Por Luís Felipe Miguel, professor titular de Ciência Política na Universidade de Brasília.
Políticos e analistas reagem com surpresa ao “fenômeno” Marina Silva. Ela desafia a continuidade dos governos do PT, joga o PSDB no caminho da irrelevância e ameaça chegar à Presidência da República num vazio de partidos e movimentos organizados, amparada apenas em seu próprio carisma – a palavra, que designava originalmente o “dom extraordinário e divino concedido a um crente”, segundo a definição do Houaiss, cabe como uma luva na candidata.
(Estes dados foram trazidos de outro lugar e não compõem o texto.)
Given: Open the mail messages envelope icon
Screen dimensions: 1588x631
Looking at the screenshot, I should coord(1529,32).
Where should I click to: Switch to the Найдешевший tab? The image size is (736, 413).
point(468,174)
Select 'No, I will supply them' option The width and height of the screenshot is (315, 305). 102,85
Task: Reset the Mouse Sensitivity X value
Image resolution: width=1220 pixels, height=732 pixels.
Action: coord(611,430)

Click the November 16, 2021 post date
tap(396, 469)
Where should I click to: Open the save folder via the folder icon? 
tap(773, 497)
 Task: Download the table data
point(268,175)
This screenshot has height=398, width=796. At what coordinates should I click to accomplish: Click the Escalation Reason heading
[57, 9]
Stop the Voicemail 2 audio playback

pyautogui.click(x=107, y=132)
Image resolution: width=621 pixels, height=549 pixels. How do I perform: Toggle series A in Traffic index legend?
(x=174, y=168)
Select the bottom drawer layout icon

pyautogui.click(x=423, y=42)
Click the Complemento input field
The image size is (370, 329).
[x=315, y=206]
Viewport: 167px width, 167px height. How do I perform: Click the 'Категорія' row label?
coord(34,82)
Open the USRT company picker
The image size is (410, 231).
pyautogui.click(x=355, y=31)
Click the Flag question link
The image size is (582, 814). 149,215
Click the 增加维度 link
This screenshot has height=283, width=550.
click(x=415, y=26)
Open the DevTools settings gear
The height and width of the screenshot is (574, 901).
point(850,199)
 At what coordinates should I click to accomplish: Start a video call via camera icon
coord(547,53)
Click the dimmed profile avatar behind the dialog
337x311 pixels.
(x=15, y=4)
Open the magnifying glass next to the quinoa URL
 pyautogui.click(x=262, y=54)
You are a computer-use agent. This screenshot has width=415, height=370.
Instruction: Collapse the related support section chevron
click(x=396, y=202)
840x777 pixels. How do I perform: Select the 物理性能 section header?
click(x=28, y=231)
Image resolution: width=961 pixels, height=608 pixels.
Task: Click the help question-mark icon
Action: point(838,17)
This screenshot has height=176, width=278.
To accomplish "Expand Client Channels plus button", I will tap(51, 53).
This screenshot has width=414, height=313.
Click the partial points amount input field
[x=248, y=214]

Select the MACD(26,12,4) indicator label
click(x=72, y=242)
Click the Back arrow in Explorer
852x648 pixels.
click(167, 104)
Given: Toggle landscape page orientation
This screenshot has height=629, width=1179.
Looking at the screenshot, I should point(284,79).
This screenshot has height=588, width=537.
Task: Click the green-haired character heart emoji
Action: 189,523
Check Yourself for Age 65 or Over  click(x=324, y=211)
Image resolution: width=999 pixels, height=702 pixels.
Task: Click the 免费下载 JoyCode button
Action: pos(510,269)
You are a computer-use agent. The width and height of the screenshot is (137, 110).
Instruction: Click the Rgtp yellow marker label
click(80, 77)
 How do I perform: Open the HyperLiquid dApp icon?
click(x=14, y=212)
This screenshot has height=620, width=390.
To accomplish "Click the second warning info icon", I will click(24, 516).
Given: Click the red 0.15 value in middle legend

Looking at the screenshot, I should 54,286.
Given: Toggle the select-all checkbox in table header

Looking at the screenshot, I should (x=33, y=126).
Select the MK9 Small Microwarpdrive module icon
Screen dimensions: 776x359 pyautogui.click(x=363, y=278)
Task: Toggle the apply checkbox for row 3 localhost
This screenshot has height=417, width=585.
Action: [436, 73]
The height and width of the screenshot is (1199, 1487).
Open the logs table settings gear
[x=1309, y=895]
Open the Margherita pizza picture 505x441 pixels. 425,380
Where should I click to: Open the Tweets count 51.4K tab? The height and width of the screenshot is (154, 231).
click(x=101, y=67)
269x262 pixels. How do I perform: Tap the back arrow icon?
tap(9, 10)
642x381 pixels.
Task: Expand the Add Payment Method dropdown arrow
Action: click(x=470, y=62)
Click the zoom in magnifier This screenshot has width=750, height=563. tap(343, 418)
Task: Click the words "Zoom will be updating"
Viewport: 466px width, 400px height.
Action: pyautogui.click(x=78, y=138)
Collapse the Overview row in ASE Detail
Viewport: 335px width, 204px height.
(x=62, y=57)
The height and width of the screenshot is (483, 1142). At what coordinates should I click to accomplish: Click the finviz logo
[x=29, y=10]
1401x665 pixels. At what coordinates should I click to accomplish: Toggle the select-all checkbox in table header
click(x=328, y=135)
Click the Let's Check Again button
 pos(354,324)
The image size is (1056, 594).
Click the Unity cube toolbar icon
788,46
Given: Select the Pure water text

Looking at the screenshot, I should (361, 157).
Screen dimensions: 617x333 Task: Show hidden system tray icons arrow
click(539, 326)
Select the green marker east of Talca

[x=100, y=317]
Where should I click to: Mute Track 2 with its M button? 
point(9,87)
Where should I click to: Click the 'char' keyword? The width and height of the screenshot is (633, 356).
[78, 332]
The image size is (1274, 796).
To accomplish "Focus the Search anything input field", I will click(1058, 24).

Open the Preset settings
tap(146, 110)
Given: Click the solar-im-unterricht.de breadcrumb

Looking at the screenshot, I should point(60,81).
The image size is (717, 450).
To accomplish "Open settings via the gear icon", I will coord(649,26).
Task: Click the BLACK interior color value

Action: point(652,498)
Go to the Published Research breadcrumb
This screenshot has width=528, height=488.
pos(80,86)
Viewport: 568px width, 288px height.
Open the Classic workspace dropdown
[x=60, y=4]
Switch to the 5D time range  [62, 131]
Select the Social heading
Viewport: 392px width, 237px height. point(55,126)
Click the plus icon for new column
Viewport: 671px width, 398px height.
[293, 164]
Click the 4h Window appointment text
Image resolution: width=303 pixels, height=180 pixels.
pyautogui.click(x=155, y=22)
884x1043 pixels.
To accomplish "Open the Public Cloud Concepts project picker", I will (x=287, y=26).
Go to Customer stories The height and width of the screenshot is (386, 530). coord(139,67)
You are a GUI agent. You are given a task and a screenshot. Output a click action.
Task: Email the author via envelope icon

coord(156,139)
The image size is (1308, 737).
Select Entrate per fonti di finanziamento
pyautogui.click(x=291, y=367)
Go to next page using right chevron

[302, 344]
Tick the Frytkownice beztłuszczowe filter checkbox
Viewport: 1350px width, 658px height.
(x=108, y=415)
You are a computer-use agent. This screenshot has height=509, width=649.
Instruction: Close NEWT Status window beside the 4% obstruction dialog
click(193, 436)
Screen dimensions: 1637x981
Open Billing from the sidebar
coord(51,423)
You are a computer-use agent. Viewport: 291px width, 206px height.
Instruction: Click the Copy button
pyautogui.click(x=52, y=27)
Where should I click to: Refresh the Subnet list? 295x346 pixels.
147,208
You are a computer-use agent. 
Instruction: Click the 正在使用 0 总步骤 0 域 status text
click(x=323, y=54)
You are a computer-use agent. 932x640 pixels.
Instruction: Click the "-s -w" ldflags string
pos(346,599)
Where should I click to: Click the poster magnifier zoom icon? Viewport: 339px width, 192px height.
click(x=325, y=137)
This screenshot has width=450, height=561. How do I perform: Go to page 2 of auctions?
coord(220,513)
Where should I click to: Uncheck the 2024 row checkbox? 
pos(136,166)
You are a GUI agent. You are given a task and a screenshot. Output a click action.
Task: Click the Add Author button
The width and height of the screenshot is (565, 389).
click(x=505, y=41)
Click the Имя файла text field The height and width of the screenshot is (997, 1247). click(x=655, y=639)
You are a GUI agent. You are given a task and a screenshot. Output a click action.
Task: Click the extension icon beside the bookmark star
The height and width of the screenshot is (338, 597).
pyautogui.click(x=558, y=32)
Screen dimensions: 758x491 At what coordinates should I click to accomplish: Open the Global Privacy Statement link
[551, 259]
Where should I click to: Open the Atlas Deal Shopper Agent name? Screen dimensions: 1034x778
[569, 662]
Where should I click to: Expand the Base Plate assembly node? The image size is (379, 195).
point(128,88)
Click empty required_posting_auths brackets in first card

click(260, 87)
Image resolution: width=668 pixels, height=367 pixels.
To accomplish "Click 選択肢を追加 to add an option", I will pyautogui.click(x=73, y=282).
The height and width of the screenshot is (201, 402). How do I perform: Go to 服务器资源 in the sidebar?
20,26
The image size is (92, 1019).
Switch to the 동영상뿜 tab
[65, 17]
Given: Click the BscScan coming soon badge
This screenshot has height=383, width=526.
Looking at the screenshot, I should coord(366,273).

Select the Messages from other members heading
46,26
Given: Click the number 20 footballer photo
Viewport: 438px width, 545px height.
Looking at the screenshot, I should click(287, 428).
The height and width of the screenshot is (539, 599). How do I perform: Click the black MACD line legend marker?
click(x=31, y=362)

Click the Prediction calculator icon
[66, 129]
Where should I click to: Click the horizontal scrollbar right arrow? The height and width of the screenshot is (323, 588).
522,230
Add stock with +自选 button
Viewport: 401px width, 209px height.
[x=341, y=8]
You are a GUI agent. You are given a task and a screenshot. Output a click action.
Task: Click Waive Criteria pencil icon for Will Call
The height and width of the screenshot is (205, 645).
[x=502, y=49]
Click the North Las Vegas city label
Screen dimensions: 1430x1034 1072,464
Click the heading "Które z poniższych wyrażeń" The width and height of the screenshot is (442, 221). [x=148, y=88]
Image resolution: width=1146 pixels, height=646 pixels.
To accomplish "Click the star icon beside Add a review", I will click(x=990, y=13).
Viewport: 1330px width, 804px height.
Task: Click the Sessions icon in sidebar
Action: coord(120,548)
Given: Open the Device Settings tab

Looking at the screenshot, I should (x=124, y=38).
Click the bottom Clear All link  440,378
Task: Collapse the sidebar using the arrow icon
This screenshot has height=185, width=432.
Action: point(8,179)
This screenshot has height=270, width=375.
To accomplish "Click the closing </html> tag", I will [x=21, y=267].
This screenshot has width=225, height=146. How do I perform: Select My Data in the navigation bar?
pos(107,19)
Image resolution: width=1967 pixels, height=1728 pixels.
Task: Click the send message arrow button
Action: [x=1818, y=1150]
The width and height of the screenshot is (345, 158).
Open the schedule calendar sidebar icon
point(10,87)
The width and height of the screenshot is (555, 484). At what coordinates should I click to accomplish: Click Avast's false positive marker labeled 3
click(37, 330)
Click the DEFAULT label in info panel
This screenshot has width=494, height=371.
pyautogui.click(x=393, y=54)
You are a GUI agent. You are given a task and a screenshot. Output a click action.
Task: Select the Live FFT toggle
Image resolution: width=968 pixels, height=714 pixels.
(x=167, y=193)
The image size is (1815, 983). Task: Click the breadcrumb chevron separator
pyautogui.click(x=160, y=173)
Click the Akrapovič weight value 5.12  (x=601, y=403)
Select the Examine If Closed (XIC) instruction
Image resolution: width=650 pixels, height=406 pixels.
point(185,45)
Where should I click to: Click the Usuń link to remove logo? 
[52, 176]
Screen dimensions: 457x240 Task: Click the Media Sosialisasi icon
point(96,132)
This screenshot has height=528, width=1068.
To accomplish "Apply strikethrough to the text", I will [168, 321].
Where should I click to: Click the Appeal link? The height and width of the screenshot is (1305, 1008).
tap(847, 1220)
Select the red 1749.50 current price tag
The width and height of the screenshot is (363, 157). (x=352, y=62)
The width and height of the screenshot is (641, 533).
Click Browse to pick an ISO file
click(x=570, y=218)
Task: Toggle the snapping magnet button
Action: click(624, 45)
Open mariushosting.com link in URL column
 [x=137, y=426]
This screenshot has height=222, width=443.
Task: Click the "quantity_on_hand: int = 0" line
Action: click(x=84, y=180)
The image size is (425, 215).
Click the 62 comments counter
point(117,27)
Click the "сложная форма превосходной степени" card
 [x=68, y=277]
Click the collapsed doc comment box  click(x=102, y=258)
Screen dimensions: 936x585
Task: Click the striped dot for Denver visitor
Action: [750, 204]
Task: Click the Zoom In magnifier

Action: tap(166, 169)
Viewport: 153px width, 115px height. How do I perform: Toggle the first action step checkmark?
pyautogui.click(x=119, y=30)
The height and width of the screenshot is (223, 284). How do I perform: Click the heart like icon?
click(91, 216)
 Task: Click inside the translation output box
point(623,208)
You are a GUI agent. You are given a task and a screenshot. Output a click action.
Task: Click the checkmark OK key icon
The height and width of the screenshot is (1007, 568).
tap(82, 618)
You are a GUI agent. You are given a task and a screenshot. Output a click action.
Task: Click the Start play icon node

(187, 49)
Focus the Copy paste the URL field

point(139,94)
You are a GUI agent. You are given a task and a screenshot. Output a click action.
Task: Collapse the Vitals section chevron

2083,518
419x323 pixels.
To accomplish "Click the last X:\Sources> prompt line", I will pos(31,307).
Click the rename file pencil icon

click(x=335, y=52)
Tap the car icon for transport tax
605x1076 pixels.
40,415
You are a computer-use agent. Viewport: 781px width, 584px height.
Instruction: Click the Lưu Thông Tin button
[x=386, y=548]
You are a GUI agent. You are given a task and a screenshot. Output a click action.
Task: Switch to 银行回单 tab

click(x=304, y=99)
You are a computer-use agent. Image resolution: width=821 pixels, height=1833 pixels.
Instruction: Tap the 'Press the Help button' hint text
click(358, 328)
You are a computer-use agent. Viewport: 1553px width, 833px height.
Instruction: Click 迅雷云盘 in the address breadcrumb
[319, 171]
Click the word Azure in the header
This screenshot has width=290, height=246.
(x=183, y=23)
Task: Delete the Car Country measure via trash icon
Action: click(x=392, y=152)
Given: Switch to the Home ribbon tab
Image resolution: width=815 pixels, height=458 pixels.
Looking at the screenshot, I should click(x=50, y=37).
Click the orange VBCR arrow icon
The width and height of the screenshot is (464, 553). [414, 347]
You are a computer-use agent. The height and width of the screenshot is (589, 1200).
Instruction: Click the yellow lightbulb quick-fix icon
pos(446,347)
Muitos já apontaram um paralelo, na nossa história política recente. Na primeira eleição presidencial após a redemocratização, um candidato também empunhou a bandeira vaga da oposição a “tudo o que está aí”, também prometeu um Brasil novo, também dividiu a política em bons e maus, também apresentou a si mesmo como salvador, por força apenas de suas qualidades pessoais. Mas Collor aproveitou uma janela de oportunidade, farejando o clima de opinião preponderante na época e se adequando a ele. Já Marina, que não hesita em se afirmar ungida pela Providência Divina e reivindica uma conexão especial com o sobrenatural, parece acreditar, ao menos em parte, na persona que sua propaganda criou.
É próprio dos mitos políticos que eles se coloquem contra a própria política. Afinal, a política é o espaço em que se manifestam os conflitos presentes na sociedade: conflitos entre interesses e valores diversos, efeito de um mundo social tão plural e tão desigual. O discurso mítico recusa o conflito e, em seu lugar, propõe a fantasia de uma sociedade harmonizada consigo mesma.
No entanto, o conflito não é uma opção: ele nasce na dinâmica da vida social. A opção é entre expressar as discordâncias – lembrando que a democracia nasce do “reconhecimento da legimidade do conflito”, como dizia o filósofo Claude Lefort – ou, ao contrário, impedir que ela se manifeste, pela repressão ou pela manipulação. Ao assumir o discurso da “união”, da anulação das diferenças, Marina se coloca do lado da antipolítica. Não é uma recusa ao atual sistema político, com seus vícios e problemas. É uma recusa à política enquanto tal. Uma trilha que começa no fetiche da união, passa pela estigmatização do dissenso e chega no fascismo.
Não se trata de dizer que Marina percorreu todo esse caminho, embora a combinação entre desprezo pela política e messianismo seja particularmente perigosa. Mas, ao abraçar o discurso da antipolítica, ela apenas requenta um antiquíssimo recurso da demagogia política.
A vagueza extrema das propostas apresentadas pela candidata ao eleitorado completa o figurino. Afinal, propostas necessariamente rompem com a ficção da transcendência do conflito: elas acabam por desagradar grupos e interesses. Marina andou rápido nessa direção. Jogou-se alegremente nos braços transgênicos de seu novo vice, cercou-se de herdeiras de bancos e de economistas de DNA tucano. Mesmo o discurso aguado do “desenvolvimento sustentável” – a fórmula para conciliar a proteção ambiental com a manutenção do sistema capitalista – perdeu a pouca substância que tinha e virou um slogan vazio. A imagem da candidata se liga apenas ao intangível: o “bem”, o “novo”.
Mas é errado dizer que Marina não tem propostas. Sua campanha afirma compromissos com os interesses de sempre, reforçando os laços com o capital financeiro, fazendo um grande esforço para se mostrar confiável para o “agronegócio” (o nome bacana do antigo latifúndio). O que não há são propostas nítidas apresentadas ao cidadão comum, nos programas de rádio e TV, nos eventos de rua. Já apoio do banco Itaú, da família Bornhausen ou do pastor Silas Malafaia nunca é dado sem muita clareza do que virá em troca.
O crescimento meteórico de Marina é fruto da despolitização do debate político no Brasil, do qual o PT se tornou cúmplice quando fez sua opção preferencial pelas técnicas do marketing eleitoral. Agora resta saber se, nas semanas que faltam para a eleição, será possível mostrar que um governo orientado para os rentistas só pode prejudicar os trabalhadores ou que um governo aliado aos fundamentalistas não pode fazer bem para as mulheres ou a população LGBT.
Um eventual governo de Marina Silva, assim, aponta para um tripé político, ao lado do tripé macroeconômico ortodoxo exigido pelo capital. É a aposta no contato imediato entre a líder e a massa, desprezando as instituições intermediárias; o apoio dos líderes políticos religiosos, que encontram nela uma aliada para sua pauta moral conservadora; e as concessões ao grande empresariado, cujos interesses não serão contrariados. É a receita de Collor ou, antes dele, de Jânio Quadros – os dois governos mais desastrosos que o Brasil elegeu pelo voto. De “novo”, como se vê, Marina não tem as ideias, nem as práticas, nem mesmo a retórica.